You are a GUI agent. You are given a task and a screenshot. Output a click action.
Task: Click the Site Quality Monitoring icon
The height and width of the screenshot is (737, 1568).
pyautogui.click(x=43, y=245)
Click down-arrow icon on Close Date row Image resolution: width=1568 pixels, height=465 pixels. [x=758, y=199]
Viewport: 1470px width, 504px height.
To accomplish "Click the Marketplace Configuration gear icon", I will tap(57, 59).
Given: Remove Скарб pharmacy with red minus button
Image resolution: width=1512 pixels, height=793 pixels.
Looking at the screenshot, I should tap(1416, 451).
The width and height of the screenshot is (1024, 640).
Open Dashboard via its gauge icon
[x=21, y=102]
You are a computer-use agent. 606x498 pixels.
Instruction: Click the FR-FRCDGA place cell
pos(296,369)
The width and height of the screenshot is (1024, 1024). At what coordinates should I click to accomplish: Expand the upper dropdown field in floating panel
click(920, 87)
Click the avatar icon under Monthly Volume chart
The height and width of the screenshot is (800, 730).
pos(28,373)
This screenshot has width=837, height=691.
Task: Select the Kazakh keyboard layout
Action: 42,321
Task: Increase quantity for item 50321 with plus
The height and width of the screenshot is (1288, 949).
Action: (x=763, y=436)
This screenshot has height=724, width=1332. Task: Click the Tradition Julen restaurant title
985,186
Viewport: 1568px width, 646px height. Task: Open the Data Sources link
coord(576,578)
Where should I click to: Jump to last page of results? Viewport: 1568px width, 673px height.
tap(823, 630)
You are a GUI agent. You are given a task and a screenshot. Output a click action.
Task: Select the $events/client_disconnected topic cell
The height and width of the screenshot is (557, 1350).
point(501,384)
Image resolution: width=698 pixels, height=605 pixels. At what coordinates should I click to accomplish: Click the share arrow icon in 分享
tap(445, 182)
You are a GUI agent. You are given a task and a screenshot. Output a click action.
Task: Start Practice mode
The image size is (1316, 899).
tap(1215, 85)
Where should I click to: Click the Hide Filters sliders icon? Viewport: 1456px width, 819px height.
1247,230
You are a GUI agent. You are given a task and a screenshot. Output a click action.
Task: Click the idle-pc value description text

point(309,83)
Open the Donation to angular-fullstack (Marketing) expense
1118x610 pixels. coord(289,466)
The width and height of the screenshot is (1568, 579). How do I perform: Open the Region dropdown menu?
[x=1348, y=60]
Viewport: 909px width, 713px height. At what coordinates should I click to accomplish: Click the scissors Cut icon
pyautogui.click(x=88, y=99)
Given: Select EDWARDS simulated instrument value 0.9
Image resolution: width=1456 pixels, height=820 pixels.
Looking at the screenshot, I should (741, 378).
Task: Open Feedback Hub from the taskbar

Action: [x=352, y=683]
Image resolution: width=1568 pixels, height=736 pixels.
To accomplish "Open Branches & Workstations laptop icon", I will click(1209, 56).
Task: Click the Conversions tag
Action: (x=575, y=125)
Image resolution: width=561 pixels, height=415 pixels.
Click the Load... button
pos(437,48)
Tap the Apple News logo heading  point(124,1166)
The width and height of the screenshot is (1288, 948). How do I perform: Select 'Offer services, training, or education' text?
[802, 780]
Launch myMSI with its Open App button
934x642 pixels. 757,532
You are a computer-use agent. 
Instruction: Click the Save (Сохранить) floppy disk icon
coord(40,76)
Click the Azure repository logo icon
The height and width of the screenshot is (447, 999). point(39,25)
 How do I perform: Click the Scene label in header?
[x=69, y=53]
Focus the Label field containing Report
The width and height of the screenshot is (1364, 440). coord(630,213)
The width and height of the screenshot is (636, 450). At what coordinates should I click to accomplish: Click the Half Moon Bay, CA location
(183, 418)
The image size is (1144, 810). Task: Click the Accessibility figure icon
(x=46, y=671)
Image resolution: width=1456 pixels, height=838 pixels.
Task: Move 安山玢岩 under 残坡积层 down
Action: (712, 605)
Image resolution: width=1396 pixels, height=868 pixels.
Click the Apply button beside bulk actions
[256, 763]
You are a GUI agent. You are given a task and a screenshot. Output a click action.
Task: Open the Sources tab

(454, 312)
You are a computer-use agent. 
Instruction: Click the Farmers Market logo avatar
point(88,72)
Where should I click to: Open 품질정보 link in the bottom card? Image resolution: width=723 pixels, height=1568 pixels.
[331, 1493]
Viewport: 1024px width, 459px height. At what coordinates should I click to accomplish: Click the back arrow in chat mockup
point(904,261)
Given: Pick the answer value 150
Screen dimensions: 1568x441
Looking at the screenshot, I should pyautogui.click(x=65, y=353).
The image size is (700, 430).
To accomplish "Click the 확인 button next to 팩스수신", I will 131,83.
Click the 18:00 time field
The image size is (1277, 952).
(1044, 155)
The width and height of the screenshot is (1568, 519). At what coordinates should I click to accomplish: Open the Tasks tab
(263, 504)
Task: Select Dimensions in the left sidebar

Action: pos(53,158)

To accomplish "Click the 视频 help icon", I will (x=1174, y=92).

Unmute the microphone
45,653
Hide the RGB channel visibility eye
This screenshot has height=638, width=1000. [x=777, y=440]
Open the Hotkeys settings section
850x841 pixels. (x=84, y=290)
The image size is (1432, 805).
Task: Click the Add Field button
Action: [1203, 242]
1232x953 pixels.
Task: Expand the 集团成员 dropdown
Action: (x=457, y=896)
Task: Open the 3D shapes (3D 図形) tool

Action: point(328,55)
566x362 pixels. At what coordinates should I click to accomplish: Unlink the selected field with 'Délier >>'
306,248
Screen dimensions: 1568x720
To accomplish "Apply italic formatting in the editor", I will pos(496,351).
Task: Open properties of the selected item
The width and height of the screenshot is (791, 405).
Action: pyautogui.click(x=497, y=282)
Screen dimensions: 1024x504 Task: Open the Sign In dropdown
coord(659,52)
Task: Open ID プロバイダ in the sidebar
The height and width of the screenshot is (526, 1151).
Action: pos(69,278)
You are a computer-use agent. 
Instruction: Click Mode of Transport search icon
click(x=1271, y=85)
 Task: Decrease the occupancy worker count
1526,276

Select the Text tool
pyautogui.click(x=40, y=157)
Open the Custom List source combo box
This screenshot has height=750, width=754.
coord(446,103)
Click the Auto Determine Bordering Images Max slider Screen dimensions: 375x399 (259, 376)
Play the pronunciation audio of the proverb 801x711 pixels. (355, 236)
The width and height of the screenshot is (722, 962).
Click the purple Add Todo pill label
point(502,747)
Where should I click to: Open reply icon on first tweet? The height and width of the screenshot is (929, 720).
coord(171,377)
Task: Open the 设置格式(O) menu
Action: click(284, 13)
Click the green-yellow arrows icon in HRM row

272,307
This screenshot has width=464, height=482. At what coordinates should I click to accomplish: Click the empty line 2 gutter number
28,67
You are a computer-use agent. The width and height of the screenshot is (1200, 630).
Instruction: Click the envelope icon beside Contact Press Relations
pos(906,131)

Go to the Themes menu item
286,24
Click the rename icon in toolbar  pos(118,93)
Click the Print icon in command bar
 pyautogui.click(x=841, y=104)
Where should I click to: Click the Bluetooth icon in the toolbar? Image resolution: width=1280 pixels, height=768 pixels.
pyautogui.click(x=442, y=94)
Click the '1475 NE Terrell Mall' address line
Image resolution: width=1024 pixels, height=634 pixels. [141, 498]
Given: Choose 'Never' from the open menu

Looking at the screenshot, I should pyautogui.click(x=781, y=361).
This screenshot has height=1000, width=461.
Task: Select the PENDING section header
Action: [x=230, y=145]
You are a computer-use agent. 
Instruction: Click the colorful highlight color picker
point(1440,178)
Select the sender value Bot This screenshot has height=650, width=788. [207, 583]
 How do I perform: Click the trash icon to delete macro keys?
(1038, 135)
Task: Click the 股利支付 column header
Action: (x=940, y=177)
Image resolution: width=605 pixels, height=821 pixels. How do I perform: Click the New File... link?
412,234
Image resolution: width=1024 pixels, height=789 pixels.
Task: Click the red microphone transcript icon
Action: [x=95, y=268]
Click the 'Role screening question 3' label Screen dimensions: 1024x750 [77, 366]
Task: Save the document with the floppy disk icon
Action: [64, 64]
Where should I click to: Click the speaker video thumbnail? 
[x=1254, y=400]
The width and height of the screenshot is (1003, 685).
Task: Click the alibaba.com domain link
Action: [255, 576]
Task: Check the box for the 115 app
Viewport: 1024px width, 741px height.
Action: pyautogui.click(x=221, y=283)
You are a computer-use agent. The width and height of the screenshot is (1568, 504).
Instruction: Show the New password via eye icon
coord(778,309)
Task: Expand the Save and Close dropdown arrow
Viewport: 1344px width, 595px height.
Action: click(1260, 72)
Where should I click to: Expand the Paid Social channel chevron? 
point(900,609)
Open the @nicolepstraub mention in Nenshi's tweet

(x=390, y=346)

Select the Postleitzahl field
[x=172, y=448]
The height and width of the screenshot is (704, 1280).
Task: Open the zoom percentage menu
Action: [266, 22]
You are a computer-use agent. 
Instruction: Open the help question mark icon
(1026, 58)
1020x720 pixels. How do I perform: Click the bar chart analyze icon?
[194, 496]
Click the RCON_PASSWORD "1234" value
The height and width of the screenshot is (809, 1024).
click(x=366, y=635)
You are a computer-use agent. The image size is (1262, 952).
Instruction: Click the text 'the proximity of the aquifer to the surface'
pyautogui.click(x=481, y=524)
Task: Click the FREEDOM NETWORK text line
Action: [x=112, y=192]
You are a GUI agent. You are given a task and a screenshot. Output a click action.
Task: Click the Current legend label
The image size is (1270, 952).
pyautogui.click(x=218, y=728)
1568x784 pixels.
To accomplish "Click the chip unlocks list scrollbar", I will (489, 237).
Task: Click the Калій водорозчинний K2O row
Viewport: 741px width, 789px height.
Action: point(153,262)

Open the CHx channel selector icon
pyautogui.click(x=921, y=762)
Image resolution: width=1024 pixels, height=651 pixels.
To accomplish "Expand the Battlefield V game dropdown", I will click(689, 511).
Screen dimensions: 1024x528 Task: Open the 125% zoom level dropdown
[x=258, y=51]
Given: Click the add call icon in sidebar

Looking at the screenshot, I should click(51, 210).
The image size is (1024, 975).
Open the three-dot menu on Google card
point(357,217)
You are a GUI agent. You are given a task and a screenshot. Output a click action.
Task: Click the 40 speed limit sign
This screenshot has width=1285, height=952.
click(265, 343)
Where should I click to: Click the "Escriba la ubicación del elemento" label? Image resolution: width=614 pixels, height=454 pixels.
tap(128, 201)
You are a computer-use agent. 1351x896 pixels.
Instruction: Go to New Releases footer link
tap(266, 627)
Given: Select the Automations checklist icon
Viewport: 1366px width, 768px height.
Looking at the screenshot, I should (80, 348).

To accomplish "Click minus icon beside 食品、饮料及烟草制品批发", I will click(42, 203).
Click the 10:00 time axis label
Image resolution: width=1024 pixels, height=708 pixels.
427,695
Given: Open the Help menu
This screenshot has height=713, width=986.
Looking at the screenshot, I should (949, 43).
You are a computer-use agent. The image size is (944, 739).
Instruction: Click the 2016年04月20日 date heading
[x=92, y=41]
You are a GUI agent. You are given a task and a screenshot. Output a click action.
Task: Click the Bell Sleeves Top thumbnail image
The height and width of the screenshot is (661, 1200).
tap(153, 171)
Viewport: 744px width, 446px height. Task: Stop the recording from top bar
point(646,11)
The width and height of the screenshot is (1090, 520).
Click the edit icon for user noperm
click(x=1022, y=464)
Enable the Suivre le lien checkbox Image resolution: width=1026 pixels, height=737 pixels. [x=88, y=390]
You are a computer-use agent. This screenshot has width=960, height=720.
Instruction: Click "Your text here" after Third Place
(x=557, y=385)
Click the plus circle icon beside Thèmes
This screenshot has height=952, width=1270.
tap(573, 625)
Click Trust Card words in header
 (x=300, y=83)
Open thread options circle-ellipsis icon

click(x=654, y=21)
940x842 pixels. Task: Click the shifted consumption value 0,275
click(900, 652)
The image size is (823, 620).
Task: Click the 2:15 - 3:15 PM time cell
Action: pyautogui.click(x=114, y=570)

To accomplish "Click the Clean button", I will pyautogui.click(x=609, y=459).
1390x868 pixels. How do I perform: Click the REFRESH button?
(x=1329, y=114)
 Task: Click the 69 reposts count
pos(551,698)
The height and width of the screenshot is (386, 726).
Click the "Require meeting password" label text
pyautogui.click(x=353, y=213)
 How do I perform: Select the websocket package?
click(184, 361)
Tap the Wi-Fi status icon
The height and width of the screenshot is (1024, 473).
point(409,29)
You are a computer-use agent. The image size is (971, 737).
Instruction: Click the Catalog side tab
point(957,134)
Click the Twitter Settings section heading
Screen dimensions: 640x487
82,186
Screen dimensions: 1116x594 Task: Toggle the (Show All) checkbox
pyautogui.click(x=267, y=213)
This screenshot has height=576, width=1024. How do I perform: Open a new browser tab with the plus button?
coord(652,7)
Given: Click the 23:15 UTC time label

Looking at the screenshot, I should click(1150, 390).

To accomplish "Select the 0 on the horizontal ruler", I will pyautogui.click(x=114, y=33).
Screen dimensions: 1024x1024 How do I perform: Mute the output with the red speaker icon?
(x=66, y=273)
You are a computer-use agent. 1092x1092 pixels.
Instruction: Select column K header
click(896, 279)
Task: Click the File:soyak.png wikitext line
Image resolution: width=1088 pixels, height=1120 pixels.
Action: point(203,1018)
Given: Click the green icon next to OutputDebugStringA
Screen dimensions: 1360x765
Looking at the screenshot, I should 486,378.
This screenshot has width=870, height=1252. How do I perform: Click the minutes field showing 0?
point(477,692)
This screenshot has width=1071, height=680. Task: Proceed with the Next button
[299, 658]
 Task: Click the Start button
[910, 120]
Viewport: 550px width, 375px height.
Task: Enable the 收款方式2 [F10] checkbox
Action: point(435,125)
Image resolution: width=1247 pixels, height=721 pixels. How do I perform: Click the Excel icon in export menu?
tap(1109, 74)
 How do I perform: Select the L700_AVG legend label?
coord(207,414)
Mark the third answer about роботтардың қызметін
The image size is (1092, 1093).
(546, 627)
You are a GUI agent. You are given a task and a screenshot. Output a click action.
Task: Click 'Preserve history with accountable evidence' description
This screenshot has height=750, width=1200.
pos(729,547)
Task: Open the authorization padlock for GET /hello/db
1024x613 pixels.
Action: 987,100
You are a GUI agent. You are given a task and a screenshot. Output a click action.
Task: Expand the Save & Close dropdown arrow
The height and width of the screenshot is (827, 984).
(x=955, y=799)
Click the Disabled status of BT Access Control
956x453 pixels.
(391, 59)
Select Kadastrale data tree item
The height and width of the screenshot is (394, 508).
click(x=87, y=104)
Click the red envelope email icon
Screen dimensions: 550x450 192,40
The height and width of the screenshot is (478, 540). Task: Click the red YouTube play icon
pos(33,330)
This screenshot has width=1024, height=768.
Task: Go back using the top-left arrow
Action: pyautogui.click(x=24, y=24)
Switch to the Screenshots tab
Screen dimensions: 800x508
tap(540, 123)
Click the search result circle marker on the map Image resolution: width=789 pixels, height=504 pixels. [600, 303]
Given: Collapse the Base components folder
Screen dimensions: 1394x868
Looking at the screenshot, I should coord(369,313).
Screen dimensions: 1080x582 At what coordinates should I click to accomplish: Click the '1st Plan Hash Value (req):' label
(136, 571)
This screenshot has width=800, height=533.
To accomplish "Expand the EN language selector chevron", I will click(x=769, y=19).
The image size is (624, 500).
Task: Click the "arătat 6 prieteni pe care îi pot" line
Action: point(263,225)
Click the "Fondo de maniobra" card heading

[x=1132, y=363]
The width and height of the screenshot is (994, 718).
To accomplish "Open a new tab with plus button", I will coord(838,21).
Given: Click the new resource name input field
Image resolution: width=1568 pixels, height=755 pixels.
- - -
» **Aim of the task**:
Copy exactly the lines from the top of the entries through the line with "The width and height of the screenshot is (1024, 640)." in it, please, keeping both ends and adding nothing.

» **Solution below**:
You are a GUI agent. You are given a task and a screenshot. Output a click action.
Task: Click the Site Quality Monitoring icon
The height and width of the screenshot is (737, 1568).
pyautogui.click(x=43, y=245)
Click down-arrow icon on Close Date row Image resolution: width=1568 pixels, height=465 pixels. [x=758, y=199]
Viewport: 1470px width, 504px height.
To accomplish "Click the Marketplace Configuration gear icon", I will tap(57, 59).
Given: Remove Скарб pharmacy with red minus button
Image resolution: width=1512 pixels, height=793 pixels.
Looking at the screenshot, I should tap(1416, 451).
The width and height of the screenshot is (1024, 640).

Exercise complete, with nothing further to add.